Read the listing below and tally the lines that contain "agent"; the reply is that tally only.

╭─ The data

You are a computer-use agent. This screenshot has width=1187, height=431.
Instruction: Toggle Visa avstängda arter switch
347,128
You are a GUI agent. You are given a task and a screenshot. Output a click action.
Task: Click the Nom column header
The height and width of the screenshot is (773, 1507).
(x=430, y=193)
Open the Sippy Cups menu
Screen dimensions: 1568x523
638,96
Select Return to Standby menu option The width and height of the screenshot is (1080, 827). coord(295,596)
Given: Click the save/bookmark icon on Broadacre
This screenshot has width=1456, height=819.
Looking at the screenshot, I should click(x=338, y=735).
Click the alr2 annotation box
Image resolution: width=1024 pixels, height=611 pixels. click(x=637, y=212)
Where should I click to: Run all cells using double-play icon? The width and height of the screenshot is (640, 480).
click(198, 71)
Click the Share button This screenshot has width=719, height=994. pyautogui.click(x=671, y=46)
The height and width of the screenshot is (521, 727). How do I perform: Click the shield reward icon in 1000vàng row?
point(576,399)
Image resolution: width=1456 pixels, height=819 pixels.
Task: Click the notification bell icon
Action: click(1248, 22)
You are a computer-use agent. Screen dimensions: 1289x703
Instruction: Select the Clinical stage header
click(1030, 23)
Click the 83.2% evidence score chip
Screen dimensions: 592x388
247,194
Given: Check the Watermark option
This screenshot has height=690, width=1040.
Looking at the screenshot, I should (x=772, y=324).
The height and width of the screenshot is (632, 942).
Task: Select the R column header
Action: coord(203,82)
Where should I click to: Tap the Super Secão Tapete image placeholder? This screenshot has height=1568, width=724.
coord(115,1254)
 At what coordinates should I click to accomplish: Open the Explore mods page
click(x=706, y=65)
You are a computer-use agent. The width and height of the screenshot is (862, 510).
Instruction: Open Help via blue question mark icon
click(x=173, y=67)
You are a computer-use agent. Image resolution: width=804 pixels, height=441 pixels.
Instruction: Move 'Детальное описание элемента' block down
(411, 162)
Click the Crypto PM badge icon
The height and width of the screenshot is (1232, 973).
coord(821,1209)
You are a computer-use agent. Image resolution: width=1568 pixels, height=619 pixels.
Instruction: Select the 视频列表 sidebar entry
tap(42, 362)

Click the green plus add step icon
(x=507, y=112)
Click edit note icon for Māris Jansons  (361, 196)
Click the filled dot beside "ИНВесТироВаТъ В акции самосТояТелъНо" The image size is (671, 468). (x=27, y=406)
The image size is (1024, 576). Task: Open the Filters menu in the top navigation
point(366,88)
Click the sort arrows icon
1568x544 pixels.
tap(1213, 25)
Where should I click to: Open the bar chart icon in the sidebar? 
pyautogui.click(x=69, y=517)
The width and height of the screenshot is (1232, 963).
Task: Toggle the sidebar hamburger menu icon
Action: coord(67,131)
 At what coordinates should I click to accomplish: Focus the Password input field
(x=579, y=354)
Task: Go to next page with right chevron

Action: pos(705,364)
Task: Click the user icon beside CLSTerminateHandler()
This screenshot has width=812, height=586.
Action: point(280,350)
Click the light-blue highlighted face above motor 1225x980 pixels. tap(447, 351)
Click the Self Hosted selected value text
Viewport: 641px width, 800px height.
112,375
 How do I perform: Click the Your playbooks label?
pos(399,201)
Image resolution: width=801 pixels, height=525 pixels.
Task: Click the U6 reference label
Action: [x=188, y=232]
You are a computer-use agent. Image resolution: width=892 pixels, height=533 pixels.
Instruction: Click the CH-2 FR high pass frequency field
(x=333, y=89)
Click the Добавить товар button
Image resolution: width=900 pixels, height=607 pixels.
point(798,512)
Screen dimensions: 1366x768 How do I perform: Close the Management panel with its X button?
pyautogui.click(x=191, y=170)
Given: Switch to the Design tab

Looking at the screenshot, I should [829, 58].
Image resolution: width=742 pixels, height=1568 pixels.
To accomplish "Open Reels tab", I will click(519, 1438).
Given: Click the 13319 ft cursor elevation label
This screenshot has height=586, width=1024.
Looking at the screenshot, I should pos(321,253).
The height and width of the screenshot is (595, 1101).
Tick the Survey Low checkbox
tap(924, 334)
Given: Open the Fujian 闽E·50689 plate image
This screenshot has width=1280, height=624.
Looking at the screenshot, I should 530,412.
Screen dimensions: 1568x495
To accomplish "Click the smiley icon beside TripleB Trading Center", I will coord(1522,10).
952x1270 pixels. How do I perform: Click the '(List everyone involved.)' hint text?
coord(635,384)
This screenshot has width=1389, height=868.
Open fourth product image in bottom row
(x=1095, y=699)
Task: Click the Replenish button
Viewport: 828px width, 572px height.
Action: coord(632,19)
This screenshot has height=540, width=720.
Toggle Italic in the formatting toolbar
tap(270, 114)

╰─

The completed task | 7